§ Task:
Please convert the lines from the line with "Where should I click to: Open" up to and including the line with "tap(440, 21)" into a two-column CSV with the columns prompt_text and click_answer. Give one row for each answer and the lines it belongs to, with each value in its own quoted field and line breaks replaced by spaces.

====== Supplied material

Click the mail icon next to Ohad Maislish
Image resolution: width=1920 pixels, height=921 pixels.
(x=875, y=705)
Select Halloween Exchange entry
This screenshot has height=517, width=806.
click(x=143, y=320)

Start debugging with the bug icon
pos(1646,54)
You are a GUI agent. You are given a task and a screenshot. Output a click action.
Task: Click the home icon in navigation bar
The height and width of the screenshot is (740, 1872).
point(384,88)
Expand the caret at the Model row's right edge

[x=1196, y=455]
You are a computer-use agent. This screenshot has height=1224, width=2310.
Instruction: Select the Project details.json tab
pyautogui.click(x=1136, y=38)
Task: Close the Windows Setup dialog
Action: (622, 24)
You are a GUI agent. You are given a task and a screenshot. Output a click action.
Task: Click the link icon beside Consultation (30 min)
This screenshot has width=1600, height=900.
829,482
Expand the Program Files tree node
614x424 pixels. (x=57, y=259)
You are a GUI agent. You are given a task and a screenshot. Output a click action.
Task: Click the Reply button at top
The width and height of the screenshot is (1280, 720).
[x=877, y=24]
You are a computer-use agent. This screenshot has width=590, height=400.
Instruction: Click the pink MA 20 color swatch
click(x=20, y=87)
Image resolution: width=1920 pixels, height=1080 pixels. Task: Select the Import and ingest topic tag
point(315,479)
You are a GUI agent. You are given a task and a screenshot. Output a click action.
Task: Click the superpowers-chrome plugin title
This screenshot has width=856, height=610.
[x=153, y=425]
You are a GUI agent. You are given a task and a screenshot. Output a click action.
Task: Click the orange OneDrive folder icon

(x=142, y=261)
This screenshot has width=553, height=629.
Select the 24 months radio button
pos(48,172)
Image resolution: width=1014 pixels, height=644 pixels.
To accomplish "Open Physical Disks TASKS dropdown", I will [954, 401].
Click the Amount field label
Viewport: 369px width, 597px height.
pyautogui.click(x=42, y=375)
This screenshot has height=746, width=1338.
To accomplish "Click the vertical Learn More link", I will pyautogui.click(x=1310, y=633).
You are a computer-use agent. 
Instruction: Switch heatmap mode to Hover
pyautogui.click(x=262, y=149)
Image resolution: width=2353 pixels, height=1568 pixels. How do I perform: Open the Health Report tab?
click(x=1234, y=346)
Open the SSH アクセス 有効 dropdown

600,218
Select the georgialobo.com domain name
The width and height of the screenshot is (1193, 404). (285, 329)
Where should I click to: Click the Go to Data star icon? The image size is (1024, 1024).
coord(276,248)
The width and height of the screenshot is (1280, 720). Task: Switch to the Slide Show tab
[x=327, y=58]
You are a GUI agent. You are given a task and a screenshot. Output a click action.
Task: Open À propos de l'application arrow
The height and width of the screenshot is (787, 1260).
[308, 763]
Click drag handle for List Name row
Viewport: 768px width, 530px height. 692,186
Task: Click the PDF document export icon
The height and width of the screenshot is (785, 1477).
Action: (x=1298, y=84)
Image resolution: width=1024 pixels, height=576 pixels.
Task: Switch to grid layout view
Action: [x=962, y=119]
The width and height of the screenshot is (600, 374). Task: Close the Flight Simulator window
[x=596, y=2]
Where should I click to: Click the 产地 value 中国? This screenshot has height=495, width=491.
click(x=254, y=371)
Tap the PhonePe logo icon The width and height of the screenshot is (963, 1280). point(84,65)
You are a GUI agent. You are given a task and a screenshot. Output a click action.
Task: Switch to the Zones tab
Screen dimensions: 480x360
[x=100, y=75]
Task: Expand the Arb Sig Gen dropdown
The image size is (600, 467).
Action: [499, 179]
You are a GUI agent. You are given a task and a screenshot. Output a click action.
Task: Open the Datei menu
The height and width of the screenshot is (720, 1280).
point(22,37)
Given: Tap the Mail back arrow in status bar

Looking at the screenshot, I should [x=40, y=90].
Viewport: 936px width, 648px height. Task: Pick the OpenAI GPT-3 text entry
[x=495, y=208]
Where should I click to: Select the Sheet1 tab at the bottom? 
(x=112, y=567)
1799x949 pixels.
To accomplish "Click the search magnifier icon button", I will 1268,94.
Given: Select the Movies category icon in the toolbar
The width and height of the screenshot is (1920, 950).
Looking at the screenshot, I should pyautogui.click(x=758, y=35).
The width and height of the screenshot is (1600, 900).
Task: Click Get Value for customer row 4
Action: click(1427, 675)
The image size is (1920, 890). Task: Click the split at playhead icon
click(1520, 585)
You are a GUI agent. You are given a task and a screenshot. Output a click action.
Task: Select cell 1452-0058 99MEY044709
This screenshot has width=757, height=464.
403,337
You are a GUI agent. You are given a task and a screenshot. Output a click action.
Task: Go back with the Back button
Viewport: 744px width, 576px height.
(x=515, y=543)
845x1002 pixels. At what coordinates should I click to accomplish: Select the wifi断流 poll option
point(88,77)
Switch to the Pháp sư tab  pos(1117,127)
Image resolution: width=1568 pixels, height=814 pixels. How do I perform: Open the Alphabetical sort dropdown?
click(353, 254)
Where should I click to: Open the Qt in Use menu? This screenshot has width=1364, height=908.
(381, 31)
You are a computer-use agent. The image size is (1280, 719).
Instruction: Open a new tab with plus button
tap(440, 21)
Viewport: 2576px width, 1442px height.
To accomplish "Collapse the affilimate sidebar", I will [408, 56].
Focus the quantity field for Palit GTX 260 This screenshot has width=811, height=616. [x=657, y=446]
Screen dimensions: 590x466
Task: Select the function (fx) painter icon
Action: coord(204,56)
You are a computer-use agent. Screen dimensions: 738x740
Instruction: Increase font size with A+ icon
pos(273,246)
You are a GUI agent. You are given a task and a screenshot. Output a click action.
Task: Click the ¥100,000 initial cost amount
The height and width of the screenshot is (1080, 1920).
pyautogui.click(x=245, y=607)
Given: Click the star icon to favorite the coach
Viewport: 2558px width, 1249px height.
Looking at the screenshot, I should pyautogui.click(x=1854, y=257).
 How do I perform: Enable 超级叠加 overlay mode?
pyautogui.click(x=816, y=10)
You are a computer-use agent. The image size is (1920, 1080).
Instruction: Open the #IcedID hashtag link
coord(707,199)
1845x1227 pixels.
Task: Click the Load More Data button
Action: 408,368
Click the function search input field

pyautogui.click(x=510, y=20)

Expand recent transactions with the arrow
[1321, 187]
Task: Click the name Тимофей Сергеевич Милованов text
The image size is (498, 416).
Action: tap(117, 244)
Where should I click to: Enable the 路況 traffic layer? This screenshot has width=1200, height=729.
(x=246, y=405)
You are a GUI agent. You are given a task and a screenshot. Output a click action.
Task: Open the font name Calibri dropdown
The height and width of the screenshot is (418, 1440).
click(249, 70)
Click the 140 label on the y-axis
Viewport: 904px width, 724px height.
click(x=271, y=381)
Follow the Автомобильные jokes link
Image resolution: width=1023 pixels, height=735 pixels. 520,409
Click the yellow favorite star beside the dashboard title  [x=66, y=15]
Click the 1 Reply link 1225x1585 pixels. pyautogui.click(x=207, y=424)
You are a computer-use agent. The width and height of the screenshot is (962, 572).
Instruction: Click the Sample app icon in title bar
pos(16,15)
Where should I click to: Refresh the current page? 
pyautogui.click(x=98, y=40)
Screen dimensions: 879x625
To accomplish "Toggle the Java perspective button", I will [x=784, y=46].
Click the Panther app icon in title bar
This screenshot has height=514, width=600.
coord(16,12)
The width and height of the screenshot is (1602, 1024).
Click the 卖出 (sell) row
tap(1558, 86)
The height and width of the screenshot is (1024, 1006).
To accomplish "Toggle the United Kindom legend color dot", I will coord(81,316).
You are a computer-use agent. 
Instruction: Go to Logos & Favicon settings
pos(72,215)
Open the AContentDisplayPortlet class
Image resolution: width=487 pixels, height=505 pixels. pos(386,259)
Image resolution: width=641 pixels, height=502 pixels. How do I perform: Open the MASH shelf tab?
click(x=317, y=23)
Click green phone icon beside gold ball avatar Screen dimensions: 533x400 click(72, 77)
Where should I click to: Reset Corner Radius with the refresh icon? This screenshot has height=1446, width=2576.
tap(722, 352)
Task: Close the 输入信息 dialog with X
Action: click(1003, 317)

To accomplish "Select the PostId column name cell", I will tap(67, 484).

============

§ Result of the task:
prompt_text,click_answer
"Where should I click to: Open the Qt in Use menu? This screenshot has width=1364, height=908.","(381, 31)"
"You are a computer-use agent. The image size is (1280, 719). Instruction: Open a new tab with plus button","tap(440, 21)"